> [AVAILABLE RECORDS]
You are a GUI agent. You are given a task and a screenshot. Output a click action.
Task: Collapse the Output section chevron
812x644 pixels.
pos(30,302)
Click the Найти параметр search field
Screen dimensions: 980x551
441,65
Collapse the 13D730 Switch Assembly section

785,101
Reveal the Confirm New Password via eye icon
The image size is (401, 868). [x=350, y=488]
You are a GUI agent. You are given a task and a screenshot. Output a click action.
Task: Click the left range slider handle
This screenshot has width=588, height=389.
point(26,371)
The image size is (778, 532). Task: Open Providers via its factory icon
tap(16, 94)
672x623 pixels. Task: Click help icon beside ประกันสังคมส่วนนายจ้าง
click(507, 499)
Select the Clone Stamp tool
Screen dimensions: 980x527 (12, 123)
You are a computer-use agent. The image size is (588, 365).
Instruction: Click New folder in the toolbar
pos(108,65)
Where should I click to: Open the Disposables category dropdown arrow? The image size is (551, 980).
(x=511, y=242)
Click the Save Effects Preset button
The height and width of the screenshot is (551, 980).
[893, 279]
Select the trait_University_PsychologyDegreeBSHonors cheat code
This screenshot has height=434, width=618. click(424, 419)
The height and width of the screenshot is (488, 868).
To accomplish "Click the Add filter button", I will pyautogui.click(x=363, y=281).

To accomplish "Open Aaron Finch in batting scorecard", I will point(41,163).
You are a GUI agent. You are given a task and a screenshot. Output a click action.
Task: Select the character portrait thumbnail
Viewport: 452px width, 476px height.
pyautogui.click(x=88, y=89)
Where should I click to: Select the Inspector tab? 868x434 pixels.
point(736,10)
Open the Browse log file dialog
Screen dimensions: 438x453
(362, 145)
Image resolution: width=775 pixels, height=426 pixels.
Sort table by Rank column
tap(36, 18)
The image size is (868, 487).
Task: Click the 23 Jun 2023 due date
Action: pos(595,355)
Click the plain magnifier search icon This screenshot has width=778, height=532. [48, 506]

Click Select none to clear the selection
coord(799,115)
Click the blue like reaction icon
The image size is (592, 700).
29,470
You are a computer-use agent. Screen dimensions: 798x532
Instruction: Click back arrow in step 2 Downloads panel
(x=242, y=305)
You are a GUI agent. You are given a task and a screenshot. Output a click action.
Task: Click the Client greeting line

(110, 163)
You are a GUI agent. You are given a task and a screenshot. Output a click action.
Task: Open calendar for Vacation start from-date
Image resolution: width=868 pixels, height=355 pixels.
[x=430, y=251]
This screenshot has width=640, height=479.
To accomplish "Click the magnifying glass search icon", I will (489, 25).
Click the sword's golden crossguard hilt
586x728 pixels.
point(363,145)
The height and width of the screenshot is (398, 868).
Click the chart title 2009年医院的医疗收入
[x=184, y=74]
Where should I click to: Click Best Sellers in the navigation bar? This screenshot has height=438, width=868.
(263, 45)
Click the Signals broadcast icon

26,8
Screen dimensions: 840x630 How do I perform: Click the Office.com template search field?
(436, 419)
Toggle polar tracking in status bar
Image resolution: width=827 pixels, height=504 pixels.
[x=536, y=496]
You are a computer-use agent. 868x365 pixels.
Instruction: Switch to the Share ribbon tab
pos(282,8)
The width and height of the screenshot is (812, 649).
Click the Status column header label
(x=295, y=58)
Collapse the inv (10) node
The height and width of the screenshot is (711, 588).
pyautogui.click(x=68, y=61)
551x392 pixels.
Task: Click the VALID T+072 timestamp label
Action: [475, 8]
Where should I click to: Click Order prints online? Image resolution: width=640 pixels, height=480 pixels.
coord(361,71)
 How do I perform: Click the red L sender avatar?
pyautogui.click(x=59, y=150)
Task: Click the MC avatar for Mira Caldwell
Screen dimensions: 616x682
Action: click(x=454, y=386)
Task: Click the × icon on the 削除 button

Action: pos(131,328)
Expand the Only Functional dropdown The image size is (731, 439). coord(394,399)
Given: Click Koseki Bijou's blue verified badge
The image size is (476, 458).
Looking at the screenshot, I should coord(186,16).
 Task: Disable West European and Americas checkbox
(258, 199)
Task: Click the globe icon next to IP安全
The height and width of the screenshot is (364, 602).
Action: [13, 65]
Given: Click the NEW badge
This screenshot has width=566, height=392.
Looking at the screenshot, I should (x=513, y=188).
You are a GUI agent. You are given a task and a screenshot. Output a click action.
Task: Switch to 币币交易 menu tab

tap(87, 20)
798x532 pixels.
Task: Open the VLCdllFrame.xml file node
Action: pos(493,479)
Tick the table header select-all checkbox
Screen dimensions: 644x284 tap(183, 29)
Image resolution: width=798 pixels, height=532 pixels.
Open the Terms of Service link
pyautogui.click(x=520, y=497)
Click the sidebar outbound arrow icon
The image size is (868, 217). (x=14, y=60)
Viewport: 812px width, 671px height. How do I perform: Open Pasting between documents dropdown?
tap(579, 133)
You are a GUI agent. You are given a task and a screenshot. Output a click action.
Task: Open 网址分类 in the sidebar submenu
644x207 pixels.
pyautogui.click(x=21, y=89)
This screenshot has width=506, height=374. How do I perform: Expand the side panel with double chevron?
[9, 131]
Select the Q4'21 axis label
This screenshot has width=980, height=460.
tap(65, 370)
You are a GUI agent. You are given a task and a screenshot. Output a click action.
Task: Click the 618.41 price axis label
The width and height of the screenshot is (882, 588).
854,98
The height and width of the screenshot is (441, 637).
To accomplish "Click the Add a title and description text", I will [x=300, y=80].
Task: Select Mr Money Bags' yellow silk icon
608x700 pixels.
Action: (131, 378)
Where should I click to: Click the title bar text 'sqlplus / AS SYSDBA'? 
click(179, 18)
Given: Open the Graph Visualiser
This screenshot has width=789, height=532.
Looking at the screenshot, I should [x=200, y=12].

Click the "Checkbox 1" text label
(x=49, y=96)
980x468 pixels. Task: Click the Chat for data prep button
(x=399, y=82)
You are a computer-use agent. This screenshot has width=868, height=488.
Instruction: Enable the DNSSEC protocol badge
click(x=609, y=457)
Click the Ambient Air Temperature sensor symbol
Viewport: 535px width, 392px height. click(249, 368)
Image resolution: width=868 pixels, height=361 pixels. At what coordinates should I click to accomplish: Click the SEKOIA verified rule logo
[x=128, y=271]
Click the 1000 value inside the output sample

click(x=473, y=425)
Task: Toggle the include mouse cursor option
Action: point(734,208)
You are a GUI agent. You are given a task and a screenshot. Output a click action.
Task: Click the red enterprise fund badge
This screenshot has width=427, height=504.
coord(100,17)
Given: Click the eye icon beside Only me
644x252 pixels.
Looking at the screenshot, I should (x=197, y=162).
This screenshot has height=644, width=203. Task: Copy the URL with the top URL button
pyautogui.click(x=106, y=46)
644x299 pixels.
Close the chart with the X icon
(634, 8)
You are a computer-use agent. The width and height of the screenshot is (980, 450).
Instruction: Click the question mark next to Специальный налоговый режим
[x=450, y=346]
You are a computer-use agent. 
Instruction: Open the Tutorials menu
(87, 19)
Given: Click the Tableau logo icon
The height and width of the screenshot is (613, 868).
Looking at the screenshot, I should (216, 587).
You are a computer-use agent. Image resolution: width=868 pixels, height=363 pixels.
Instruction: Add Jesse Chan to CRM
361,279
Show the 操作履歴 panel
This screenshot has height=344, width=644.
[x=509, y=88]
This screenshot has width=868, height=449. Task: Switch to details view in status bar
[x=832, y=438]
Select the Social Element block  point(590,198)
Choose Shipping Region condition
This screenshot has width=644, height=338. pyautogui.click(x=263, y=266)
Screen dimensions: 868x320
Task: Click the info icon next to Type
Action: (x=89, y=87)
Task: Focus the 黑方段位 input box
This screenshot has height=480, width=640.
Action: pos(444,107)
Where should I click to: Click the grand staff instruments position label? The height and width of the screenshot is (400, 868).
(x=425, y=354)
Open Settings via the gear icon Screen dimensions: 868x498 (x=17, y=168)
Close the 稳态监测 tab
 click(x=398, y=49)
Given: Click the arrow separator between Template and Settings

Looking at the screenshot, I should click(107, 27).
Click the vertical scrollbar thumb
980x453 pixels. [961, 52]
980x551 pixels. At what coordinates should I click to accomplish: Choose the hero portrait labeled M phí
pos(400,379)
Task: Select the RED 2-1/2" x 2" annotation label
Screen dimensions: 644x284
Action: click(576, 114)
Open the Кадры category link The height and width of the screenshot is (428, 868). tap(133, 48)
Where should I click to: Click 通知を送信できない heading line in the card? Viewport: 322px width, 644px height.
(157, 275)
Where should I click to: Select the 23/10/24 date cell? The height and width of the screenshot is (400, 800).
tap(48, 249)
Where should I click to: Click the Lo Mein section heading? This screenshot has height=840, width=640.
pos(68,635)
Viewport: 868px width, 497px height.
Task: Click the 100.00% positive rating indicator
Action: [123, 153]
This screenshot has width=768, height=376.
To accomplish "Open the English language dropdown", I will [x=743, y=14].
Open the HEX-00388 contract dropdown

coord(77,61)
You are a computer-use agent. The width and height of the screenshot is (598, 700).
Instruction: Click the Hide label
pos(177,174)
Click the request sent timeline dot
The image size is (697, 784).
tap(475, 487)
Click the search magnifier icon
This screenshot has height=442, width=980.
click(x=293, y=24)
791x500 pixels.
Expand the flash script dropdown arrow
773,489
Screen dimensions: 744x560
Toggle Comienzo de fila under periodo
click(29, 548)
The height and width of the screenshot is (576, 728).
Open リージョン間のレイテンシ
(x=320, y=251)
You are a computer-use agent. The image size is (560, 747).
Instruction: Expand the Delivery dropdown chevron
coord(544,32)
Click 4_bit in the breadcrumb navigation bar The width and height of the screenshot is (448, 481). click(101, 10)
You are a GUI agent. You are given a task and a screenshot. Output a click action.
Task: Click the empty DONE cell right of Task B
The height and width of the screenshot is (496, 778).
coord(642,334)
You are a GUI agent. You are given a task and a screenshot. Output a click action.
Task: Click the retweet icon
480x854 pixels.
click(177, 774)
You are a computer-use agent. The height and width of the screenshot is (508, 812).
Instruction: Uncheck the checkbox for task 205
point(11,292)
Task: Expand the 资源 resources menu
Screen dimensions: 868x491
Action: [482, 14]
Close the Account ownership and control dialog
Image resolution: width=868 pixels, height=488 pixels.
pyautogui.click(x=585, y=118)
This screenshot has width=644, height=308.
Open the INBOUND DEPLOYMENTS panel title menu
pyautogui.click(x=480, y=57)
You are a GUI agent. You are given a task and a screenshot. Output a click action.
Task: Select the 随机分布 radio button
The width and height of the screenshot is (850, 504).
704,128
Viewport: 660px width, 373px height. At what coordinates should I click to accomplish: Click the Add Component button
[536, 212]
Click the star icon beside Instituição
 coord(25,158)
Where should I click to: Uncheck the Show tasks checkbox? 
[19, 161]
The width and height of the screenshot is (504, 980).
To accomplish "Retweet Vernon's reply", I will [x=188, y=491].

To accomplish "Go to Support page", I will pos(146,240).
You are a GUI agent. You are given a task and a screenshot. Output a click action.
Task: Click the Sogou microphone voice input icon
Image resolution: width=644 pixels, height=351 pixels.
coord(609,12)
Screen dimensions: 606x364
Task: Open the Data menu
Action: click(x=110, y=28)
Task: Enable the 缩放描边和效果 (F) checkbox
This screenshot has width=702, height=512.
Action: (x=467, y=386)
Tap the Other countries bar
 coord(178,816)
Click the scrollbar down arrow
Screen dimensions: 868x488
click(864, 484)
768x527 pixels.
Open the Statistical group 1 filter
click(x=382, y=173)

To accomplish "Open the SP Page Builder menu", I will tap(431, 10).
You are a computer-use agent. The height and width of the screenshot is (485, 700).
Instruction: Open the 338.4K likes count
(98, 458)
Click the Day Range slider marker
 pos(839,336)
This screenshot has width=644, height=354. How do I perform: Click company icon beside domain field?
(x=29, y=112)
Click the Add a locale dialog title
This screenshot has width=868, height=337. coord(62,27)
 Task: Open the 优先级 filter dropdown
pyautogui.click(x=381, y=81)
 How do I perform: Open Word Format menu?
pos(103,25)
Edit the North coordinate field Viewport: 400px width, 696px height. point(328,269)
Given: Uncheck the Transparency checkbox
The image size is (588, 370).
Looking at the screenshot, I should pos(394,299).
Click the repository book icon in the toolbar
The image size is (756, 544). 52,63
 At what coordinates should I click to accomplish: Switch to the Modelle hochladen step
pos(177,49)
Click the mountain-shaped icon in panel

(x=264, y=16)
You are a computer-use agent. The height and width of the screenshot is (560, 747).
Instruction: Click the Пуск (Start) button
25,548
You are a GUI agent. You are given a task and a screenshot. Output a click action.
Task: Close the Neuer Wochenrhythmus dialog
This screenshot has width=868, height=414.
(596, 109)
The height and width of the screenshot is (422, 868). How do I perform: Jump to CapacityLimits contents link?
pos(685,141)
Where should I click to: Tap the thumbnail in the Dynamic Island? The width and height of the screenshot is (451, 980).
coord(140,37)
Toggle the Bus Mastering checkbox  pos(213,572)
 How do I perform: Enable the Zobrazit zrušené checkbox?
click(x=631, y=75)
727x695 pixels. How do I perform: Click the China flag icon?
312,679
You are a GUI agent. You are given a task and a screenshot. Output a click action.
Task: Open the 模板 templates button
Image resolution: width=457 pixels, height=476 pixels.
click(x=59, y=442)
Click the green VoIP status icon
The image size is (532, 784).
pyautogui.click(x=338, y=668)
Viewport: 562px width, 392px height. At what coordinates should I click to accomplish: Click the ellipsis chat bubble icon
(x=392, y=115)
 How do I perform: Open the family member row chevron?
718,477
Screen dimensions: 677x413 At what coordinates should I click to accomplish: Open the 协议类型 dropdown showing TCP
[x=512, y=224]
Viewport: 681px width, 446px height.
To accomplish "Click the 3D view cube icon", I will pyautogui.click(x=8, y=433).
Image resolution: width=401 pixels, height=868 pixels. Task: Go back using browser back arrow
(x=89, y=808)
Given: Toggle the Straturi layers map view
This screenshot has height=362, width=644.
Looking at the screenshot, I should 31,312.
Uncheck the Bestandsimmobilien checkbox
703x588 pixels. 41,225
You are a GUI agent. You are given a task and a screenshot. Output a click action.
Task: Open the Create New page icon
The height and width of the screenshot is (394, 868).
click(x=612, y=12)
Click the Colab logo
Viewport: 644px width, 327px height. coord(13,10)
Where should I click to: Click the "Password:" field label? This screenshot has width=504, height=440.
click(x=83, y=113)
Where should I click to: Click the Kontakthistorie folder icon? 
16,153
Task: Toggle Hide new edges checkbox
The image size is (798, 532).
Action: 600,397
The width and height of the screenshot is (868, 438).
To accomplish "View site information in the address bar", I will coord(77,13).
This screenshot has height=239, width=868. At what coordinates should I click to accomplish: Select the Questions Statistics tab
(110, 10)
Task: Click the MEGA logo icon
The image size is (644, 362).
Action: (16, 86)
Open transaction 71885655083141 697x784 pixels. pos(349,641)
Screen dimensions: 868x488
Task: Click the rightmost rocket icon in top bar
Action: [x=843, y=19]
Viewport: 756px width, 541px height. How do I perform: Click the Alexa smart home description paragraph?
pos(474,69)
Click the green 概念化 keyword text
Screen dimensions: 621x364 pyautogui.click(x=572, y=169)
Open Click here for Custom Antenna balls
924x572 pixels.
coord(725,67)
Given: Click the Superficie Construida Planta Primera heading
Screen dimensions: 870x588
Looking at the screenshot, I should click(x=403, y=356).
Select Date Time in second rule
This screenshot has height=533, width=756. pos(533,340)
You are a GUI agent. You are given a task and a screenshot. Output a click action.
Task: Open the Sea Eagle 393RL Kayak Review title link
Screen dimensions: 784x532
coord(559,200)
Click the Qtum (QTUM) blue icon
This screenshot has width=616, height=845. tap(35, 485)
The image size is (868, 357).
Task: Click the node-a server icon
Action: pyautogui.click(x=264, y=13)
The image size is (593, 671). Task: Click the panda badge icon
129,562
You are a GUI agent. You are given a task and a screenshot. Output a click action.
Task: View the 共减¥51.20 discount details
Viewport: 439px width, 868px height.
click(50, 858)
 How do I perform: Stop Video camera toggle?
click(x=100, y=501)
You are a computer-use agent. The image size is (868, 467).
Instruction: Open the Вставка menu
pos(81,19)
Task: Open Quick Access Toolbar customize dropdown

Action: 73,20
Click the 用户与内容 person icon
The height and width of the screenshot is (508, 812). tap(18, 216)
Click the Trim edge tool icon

> [WHAT YOU HAVE TO DO] Above are the records; copy each line from them that includes the string "Only".

> [PROBLEM SOLUTION]
Expand the Only Functional dropdown The image size is (731, 439). coord(394,399)
Given: Click the eye icon beside Only me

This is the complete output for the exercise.